### What the task asks
Whenever the string "logo" appears in a line below, please copy the line out.

### Data for processing
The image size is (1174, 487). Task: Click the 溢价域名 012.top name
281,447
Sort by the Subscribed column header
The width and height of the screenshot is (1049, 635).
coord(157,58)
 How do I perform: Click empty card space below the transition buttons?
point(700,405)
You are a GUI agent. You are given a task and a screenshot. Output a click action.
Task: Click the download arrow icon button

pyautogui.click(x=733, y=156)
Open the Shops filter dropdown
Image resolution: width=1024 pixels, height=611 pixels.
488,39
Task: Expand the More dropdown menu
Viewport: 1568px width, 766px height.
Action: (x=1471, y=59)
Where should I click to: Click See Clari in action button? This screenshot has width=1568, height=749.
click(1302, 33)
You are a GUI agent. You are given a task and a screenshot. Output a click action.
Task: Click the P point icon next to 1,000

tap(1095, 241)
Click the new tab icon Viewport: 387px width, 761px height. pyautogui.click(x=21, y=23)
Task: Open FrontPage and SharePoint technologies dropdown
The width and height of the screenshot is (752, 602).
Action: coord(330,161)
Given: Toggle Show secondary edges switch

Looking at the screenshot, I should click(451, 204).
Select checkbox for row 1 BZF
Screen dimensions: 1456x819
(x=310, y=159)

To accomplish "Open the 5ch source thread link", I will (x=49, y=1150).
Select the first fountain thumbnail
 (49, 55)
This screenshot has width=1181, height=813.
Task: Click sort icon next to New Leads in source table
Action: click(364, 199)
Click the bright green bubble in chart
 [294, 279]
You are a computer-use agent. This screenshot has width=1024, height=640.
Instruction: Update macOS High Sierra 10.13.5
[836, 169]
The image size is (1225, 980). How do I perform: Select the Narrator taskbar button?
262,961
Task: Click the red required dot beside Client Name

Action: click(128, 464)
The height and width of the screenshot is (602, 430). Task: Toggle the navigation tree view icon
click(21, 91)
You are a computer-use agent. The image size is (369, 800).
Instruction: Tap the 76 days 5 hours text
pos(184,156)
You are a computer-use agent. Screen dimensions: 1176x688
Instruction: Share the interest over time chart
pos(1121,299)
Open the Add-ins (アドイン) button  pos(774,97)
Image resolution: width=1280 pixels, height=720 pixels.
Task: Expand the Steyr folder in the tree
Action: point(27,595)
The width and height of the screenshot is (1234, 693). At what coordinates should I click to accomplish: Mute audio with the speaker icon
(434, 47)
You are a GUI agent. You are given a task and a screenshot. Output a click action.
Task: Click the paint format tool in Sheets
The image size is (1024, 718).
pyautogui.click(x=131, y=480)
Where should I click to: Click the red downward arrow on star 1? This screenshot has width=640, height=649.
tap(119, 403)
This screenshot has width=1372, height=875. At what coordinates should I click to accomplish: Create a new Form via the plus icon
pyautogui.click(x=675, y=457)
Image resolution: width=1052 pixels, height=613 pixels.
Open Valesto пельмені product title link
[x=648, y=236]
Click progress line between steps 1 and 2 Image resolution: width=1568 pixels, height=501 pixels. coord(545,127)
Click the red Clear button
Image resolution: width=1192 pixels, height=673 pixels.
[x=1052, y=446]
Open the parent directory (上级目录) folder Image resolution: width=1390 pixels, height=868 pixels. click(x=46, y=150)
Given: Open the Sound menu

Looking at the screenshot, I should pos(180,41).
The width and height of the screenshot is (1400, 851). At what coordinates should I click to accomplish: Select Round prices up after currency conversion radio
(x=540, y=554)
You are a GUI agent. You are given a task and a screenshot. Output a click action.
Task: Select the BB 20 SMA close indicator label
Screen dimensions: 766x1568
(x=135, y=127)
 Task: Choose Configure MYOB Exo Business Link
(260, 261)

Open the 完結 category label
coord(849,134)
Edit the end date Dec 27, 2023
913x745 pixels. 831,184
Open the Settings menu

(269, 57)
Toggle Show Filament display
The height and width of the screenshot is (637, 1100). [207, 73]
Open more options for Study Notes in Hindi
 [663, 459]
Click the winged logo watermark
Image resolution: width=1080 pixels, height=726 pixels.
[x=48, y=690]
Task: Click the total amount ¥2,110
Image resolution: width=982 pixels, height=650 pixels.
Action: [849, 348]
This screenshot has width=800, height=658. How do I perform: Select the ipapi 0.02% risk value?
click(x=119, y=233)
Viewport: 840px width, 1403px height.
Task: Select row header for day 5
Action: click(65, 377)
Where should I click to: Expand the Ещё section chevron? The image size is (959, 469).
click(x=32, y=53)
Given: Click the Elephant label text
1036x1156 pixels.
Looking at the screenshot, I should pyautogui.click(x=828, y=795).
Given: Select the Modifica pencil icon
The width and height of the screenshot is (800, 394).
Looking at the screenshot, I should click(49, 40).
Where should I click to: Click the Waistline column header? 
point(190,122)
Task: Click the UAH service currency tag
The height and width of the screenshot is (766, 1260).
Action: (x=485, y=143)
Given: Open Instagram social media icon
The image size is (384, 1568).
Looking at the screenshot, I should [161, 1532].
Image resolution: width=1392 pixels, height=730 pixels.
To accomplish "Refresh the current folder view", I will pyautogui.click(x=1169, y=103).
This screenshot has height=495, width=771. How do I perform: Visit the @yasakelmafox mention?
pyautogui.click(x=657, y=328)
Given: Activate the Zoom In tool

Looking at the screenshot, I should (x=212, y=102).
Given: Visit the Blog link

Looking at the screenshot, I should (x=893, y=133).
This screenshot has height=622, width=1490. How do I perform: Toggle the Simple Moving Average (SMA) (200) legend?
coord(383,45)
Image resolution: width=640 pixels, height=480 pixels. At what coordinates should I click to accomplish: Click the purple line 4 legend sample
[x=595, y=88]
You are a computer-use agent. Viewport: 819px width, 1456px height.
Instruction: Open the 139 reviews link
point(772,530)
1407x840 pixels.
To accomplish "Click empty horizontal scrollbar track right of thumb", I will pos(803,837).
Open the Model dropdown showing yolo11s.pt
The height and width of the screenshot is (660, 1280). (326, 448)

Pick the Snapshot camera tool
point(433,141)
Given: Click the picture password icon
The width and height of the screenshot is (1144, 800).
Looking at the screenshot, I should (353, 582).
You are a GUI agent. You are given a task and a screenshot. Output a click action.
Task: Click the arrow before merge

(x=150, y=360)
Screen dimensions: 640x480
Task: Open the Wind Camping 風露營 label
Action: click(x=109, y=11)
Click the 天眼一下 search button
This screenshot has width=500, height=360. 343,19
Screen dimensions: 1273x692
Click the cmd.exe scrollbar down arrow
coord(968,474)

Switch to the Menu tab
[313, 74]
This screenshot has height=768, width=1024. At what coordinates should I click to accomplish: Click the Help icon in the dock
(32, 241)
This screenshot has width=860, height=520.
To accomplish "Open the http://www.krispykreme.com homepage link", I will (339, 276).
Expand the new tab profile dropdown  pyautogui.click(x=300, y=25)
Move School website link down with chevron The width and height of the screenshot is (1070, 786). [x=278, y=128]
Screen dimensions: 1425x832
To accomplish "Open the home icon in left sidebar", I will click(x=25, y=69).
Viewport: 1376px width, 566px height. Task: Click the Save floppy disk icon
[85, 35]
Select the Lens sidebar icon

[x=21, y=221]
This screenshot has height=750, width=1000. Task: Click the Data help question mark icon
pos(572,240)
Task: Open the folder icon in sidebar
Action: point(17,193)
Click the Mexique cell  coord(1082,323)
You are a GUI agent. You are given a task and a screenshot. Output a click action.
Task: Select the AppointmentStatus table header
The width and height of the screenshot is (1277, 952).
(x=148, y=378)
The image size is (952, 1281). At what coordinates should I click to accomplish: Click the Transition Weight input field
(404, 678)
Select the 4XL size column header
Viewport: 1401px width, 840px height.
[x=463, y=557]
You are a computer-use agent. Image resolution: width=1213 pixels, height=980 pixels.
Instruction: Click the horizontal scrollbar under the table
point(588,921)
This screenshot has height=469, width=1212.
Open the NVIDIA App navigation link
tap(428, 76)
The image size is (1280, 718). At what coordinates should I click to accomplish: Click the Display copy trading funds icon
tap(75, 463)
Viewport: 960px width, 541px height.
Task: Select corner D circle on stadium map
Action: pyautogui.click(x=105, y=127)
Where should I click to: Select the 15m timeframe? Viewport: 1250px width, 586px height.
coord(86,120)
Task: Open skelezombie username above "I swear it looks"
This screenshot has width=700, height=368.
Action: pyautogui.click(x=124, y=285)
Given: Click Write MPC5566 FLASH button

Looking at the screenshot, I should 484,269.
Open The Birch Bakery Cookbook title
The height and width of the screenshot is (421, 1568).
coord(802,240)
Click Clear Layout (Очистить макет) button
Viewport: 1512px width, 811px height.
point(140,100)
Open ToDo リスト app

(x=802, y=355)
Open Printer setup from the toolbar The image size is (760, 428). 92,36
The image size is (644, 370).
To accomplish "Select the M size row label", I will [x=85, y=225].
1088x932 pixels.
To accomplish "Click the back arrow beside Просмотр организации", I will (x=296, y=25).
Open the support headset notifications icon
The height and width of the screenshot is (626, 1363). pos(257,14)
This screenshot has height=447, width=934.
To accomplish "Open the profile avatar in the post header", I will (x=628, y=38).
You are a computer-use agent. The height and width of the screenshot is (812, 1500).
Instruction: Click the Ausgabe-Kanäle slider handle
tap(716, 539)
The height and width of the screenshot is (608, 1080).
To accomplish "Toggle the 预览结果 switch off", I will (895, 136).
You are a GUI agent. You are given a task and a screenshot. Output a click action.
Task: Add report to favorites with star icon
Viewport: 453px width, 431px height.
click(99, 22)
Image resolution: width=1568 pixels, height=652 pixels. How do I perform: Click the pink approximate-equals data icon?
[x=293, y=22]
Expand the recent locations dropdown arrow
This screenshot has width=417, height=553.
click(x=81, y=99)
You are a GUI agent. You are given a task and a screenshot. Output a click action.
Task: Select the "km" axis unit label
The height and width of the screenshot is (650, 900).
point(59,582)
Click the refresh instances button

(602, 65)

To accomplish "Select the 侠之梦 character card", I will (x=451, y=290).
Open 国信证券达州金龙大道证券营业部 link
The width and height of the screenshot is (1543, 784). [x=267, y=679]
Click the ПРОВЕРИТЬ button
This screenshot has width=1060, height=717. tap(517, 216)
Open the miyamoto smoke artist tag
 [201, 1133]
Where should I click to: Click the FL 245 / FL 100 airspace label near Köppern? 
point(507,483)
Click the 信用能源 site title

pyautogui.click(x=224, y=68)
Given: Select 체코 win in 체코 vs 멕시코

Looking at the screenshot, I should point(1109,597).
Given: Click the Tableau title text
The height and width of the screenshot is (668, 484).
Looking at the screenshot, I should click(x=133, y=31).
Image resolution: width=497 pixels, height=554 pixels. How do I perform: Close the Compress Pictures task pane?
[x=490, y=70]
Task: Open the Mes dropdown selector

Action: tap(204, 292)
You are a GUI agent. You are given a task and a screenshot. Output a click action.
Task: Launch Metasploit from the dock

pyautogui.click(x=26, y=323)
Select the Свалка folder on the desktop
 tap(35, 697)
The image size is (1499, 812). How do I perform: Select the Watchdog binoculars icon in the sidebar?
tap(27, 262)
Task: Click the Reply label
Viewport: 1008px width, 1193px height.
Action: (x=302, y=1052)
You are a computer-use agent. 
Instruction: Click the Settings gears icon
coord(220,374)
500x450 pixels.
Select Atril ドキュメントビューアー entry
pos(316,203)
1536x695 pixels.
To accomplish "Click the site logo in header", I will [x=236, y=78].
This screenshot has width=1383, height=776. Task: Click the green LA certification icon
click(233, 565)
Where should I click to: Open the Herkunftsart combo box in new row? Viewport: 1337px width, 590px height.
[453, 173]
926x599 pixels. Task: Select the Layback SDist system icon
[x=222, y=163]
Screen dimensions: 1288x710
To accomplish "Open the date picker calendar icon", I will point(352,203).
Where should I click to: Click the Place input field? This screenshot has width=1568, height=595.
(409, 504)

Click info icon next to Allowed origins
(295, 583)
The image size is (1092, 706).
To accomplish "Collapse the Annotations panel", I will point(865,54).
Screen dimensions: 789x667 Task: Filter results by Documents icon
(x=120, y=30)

### Solution for this exercise
Click the winged logo watermark
To accomplish "Click the site logo in header", I will [x=236, y=78].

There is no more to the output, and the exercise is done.